In a statement last week, Tidal attempted to discredit the Norwegian media outlet, saying: “This is a smear campaign from a publication that once referred to our employee as an ‘Israeli intelligence officer’ and our owner as a ‘crack dealer.’ We expect nothing less from them than this ridiculous story, lies and falsehoods. The information was stolen and manipulated and we will fight these claims vigorously.”

Nevertheless, several Scandinavian organizations have decided to take action based on DN‘s reporting. TONO, the Norwegian collection society for composers, lyricists and music publishers, has filed a police report with Norwegian authorities and is demanding that Tidal revise its data; Koda, Tono’s sister organization in Denmark, announced on Monday that it has filed a report on Tidal to Økokrim, the Danish prosecuting and police authority that is charged with fighting economic and environmental crimes. GramArt, the professional musicians’ association in Norway, demanded an audit of Tidal’s data and says that if payouts have been withheld, it will be seeking money from Tidal on behalf of its members.

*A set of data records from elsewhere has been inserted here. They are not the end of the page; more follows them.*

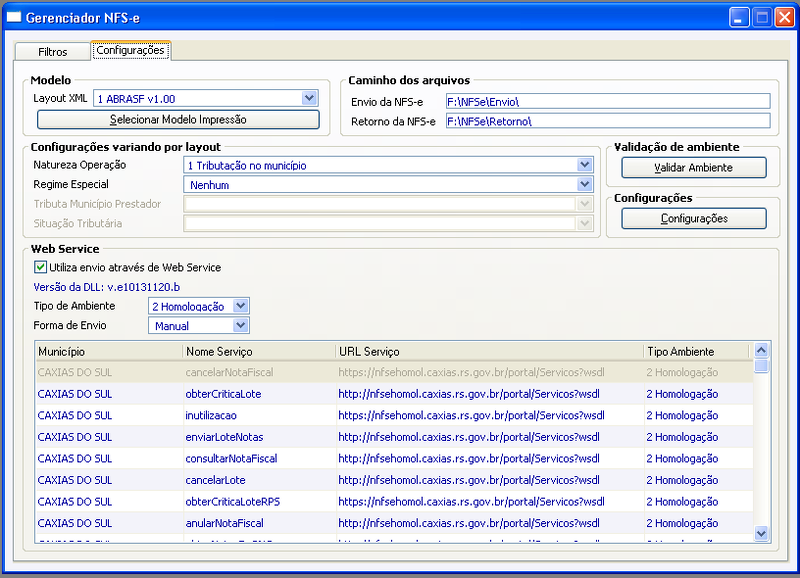Expand the Tipo de Ambiente combo box
This screenshot has height=578, width=800.
[240, 306]
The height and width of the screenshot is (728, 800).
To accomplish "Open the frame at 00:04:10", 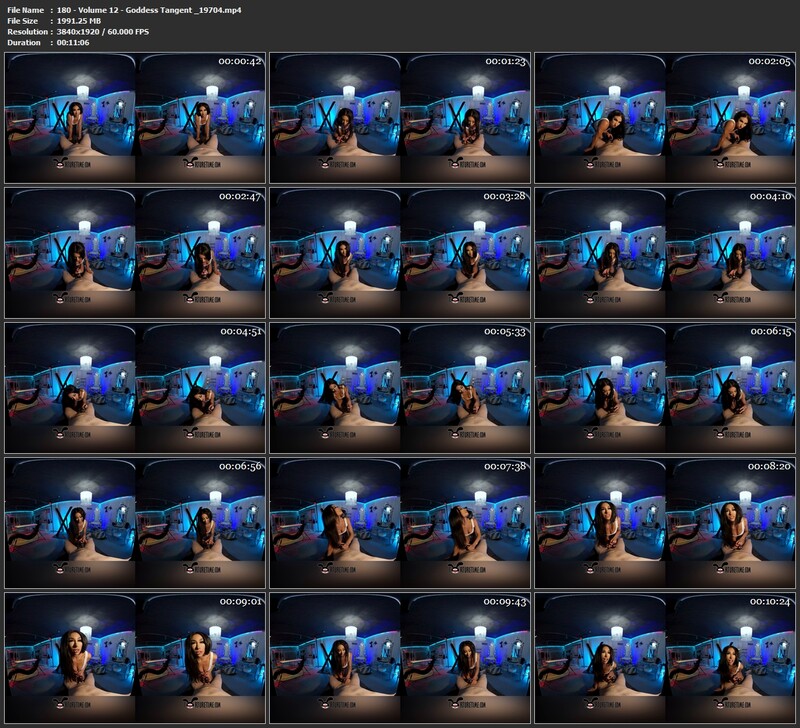I will click(x=665, y=252).
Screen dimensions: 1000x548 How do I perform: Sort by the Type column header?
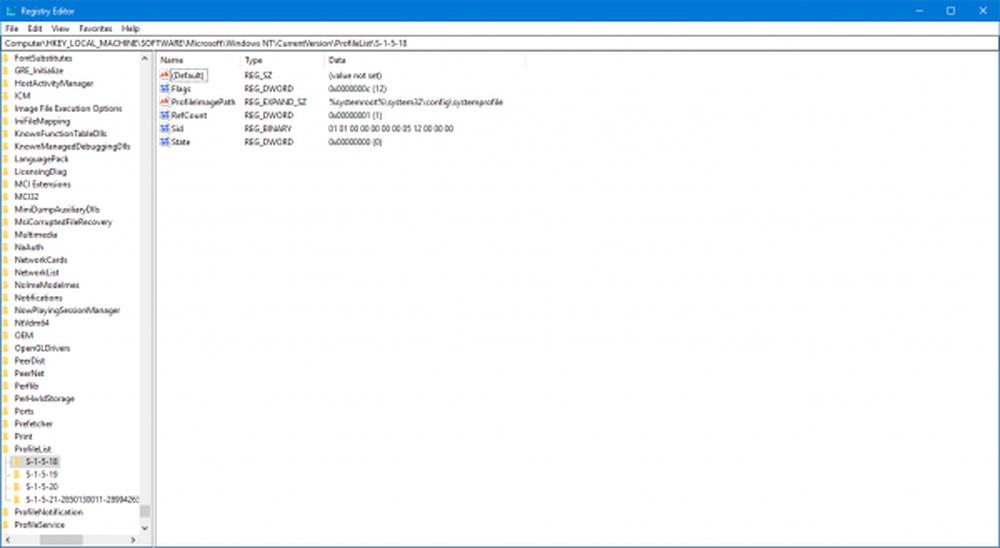(254, 61)
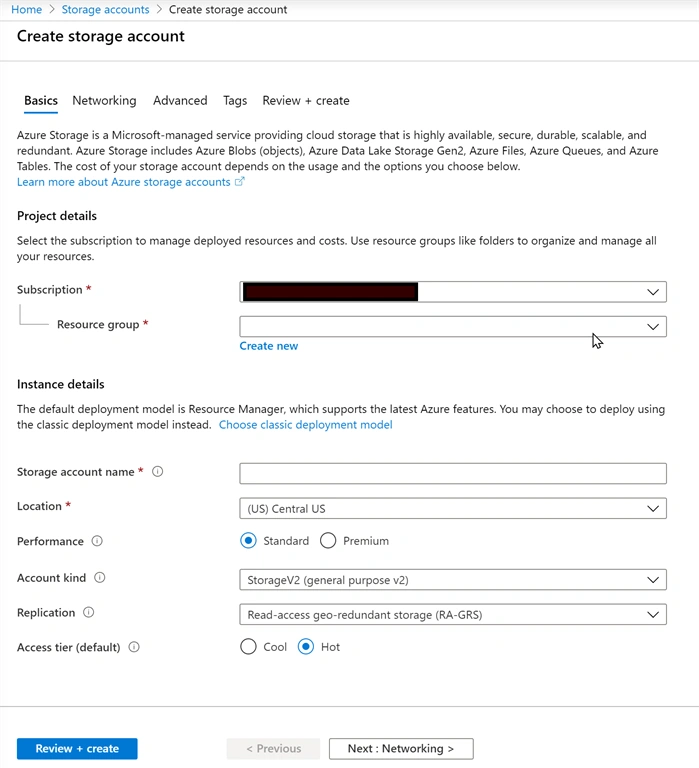Expand the Resource group dropdown
The image size is (699, 768).
click(453, 327)
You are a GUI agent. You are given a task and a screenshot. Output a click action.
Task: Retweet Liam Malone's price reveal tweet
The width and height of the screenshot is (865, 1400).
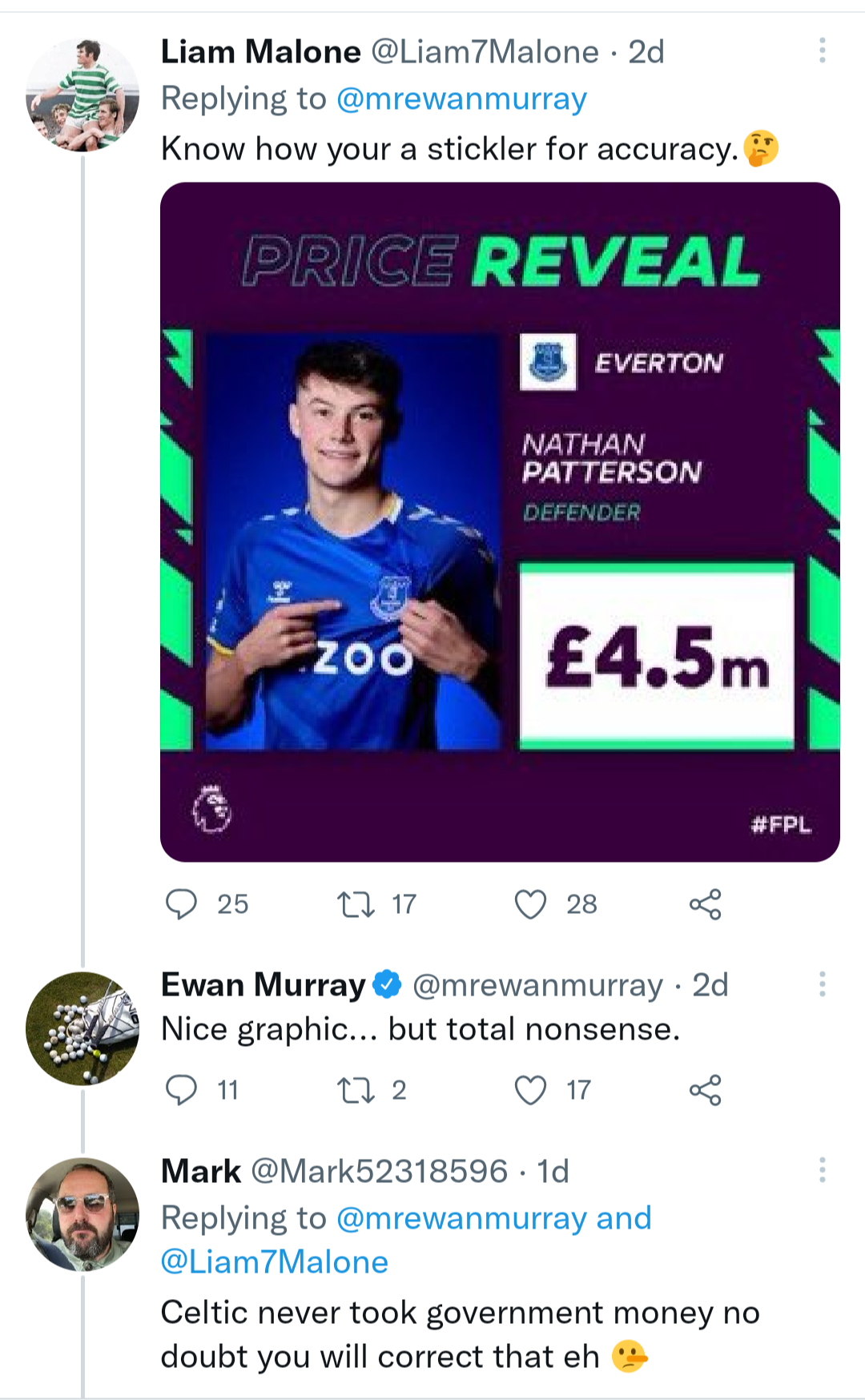pyautogui.click(x=356, y=904)
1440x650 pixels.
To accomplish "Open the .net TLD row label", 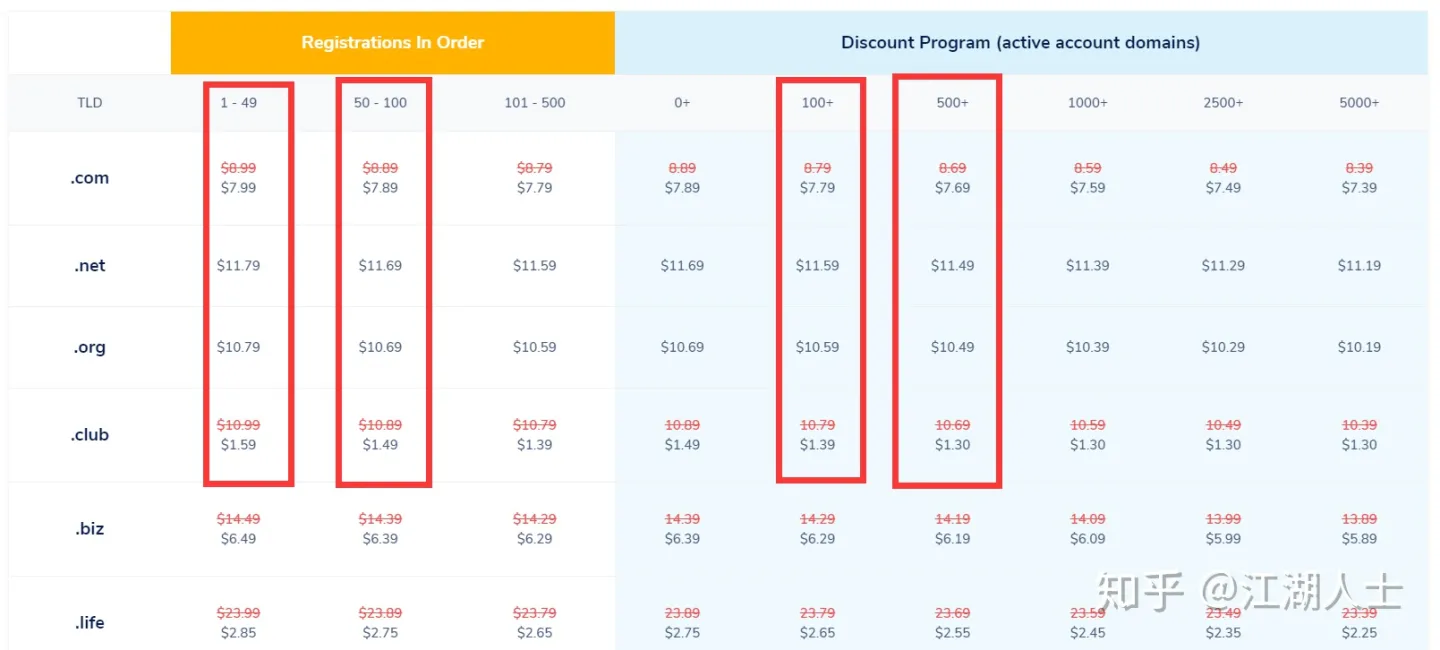I will tap(90, 266).
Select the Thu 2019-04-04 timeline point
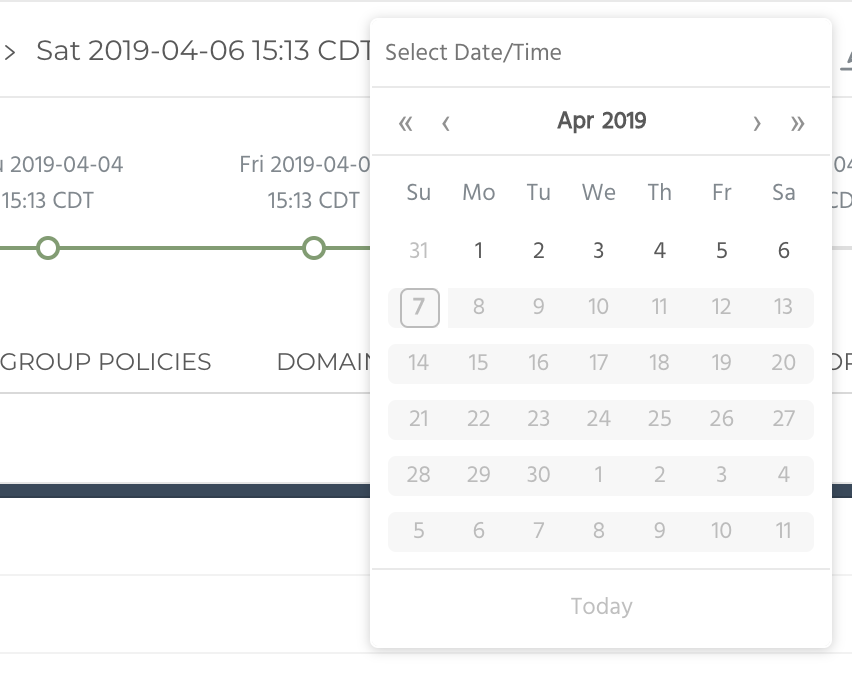852x676 pixels. (x=47, y=248)
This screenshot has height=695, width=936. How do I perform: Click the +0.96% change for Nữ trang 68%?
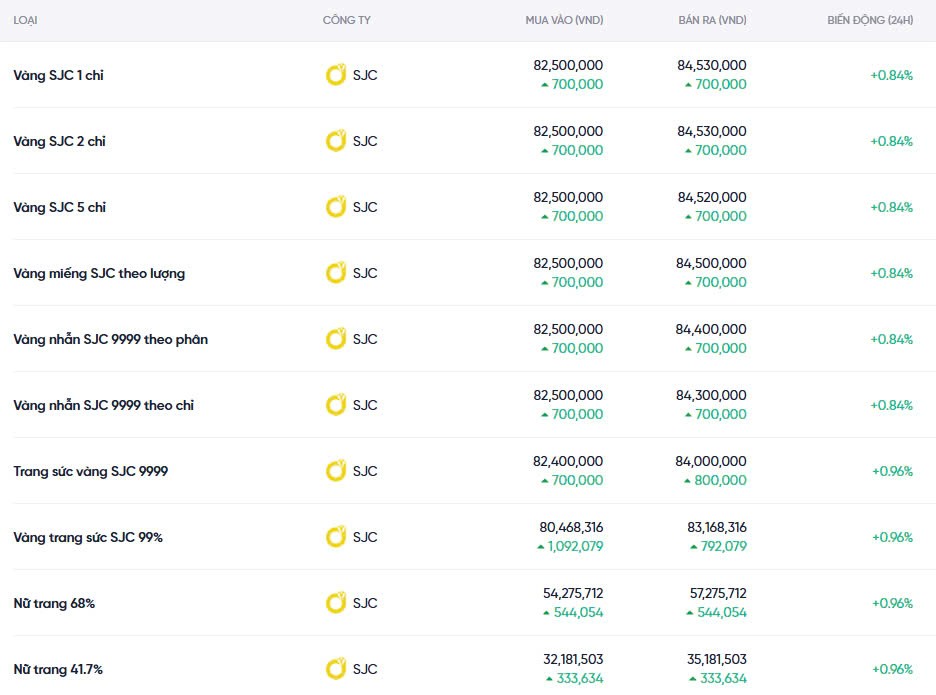(x=891, y=603)
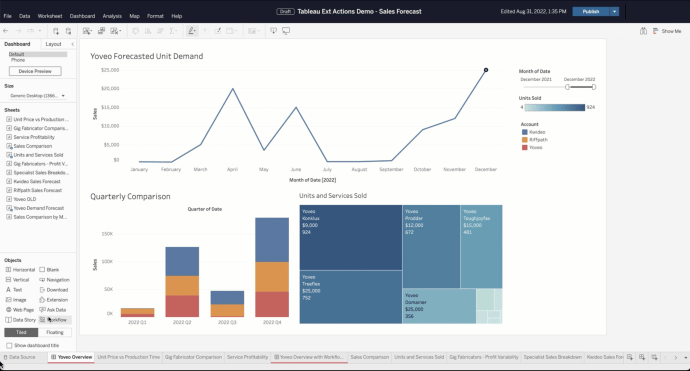Click the presentation mode icon

coord(286,31)
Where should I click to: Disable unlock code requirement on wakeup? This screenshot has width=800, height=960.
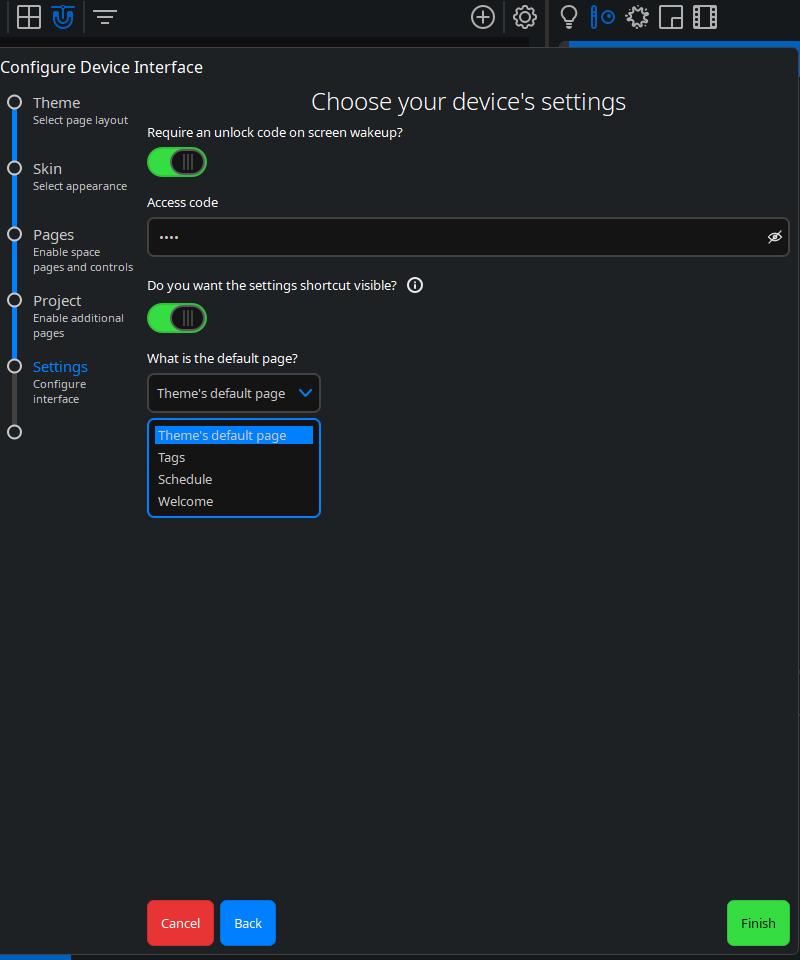point(177,162)
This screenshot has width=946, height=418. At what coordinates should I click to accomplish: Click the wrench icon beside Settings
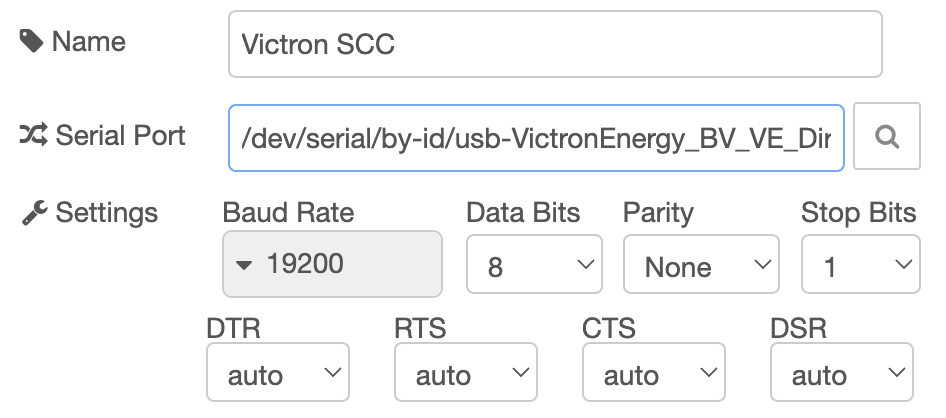tap(33, 213)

In addition, the Norwegian arm of the International Federation of the Phonographic Industry (IFPI) has announced that it will be reviewing the Norwegian albums and singles charts, which rely on Nielsen SoundScan data and are published weekly in the newspaper VG.

Tidal did not respond immediately to NPR’s requests for comment on Monday. Both Sony and Universal, which released or distributed the Beyoncé and Kanye West albums, declined to comment to NPR last week about the original DN report.